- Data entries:
----------

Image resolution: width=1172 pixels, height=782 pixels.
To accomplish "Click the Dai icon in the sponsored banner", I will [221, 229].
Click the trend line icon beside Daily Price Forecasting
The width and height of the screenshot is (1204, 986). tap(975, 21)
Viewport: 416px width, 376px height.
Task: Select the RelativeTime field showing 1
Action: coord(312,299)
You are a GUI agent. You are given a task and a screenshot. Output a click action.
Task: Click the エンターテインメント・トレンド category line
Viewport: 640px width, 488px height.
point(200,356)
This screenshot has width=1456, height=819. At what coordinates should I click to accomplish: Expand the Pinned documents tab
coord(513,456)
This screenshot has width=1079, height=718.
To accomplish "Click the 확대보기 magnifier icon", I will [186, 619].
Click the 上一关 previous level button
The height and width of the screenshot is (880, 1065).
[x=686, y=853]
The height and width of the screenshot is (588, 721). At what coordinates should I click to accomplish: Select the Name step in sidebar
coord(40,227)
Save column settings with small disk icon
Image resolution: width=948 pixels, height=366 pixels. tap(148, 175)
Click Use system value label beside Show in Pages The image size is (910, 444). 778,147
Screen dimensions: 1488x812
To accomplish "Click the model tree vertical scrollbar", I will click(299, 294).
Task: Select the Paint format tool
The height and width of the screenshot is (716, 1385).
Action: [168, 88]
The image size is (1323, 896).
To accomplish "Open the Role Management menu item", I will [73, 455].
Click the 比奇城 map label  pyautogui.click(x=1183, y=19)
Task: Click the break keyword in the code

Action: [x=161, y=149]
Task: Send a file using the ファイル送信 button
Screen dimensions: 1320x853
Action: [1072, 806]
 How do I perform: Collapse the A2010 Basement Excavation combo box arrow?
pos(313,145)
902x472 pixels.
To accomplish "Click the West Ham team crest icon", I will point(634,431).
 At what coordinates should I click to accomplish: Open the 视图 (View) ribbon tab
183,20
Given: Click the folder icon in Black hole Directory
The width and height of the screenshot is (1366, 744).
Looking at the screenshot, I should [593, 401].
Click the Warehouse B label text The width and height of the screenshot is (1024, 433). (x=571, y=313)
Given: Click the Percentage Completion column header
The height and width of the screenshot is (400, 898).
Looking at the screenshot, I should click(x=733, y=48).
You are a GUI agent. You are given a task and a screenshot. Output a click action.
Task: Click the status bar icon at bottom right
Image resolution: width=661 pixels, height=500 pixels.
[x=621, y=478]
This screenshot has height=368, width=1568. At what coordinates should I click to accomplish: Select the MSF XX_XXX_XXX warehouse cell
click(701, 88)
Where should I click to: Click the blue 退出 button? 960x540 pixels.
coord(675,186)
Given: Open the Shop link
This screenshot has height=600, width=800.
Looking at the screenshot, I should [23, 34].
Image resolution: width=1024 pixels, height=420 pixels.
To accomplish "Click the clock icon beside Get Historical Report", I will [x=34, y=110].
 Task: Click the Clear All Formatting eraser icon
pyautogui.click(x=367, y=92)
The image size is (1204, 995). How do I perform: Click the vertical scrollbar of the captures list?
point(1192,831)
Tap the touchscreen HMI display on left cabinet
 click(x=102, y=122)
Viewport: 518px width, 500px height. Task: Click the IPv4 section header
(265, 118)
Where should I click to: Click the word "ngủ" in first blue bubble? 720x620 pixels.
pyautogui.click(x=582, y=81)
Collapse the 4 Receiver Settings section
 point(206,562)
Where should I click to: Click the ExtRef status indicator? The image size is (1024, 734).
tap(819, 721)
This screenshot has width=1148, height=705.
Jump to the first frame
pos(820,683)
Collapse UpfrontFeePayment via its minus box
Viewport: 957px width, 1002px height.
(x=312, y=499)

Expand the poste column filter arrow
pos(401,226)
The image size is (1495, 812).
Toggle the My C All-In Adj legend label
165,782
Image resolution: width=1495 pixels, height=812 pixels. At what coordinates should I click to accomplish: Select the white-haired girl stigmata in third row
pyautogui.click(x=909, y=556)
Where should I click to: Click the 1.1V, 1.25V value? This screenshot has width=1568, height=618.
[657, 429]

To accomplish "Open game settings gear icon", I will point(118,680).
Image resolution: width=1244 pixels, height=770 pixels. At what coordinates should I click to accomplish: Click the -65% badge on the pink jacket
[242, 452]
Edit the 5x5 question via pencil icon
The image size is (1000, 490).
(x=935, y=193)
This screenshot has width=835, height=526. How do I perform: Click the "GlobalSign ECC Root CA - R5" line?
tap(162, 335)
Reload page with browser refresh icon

----------

- Work required:
A verbatim copy of all the records is required. Write it out in full.

- Completed exercise:
Image resolution: width=1172 pixels, height=782 pixels.
To accomplish "Click the Dai icon in the sponsored banner", I will [221, 229].
Click the trend line icon beside Daily Price Forecasting
The width and height of the screenshot is (1204, 986). tap(975, 21)
Viewport: 416px width, 376px height.
Task: Select the RelativeTime field showing 1
Action: coord(312,299)
You are a GUI agent. You are given a task and a screenshot. Output a click action.
Task: Click the エンターテインメント・トレンド category line
Viewport: 640px width, 488px height.
point(200,356)
This screenshot has width=1456, height=819. At what coordinates should I click to accomplish: Expand the Pinned documents tab
coord(513,456)
This screenshot has width=1079, height=718.
To accomplish "Click the 확대보기 magnifier icon", I will [186, 619].
Click the 上一关 previous level button
The height and width of the screenshot is (880, 1065).
[x=686, y=853]
The height and width of the screenshot is (588, 721). At what coordinates should I click to accomplish: Select the Name step in sidebar
coord(40,227)
Save column settings with small disk icon
Image resolution: width=948 pixels, height=366 pixels. tap(148, 175)
Click Use system value label beside Show in Pages The image size is (910, 444). 778,147
Screen dimensions: 1488x812
To accomplish "Click the model tree vertical scrollbar", I will click(299, 294).
Task: Select the Paint format tool
The height and width of the screenshot is (716, 1385).
Action: [168, 88]
The image size is (1323, 896).
To accomplish "Open the Role Management menu item", I will [73, 455].
Click the 比奇城 map label  pyautogui.click(x=1183, y=19)
Task: Click the break keyword in the code

Action: [x=161, y=149]
Task: Send a file using the ファイル送信 button
Screen dimensions: 1320x853
Action: [1072, 806]
 How do I perform: Collapse the A2010 Basement Excavation combo box arrow?
pos(313,145)
902x472 pixels.
To accomplish "Click the West Ham team crest icon", I will point(634,431).
 At what coordinates should I click to accomplish: Open the 视图 (View) ribbon tab
183,20
Given: Click the folder icon in Black hole Directory
The width and height of the screenshot is (1366, 744).
Looking at the screenshot, I should [593, 401].
Click the Warehouse B label text The width and height of the screenshot is (1024, 433). (x=571, y=313)
Given: Click the Percentage Completion column header
The height and width of the screenshot is (400, 898).
Looking at the screenshot, I should click(x=733, y=48).
You are a GUI agent. You are given a task and a screenshot. Output a click action.
Task: Click the status bar icon at bottom right
Image resolution: width=661 pixels, height=500 pixels.
[x=621, y=478]
This screenshot has height=368, width=1568. At what coordinates should I click to accomplish: Select the MSF XX_XXX_XXX warehouse cell
click(701, 88)
Where should I click to: Click the blue 退出 button? 960x540 pixels.
coord(675,186)
Given: Open the Shop link
This screenshot has height=600, width=800.
Looking at the screenshot, I should [23, 34].
Image resolution: width=1024 pixels, height=420 pixels.
To accomplish "Click the clock icon beside Get Historical Report", I will [x=34, y=110].
 Task: Click the Clear All Formatting eraser icon
pyautogui.click(x=367, y=92)
The image size is (1204, 995). How do I perform: Click the vertical scrollbar of the captures list?
point(1192,831)
Tap the touchscreen HMI display on left cabinet
 click(x=102, y=122)
Viewport: 518px width, 500px height. Task: Click the IPv4 section header
(265, 118)
Where should I click to: Click the word "ngủ" in first blue bubble? 720x620 pixels.
pyautogui.click(x=582, y=81)
Collapse the 4 Receiver Settings section
 point(206,562)
Where should I click to: Click the ExtRef status indicator? The image size is (1024, 734).
tap(819, 721)
This screenshot has width=1148, height=705.
Jump to the first frame
pos(820,683)
Collapse UpfrontFeePayment via its minus box
Viewport: 957px width, 1002px height.
(x=312, y=499)

Expand the poste column filter arrow
pos(401,226)
The image size is (1495, 812).
Toggle the My C All-In Adj legend label
165,782
Image resolution: width=1495 pixels, height=812 pixels. At what coordinates should I click to accomplish: Select the white-haired girl stigmata in third row
pyautogui.click(x=909, y=556)
Where should I click to: Click the 1.1V, 1.25V value? This screenshot has width=1568, height=618.
[657, 429]

To accomplish "Open game settings gear icon", I will point(118,680).
Image resolution: width=1244 pixels, height=770 pixels. At what coordinates should I click to accomplish: Click the -65% badge on the pink jacket
[242, 452]
Edit the 5x5 question via pencil icon
The image size is (1000, 490).
(x=935, y=193)
This screenshot has width=835, height=526. How do I perform: Click the "GlobalSign ECC Root CA - R5" line?
tap(162, 335)
Reload page with browser refresh icon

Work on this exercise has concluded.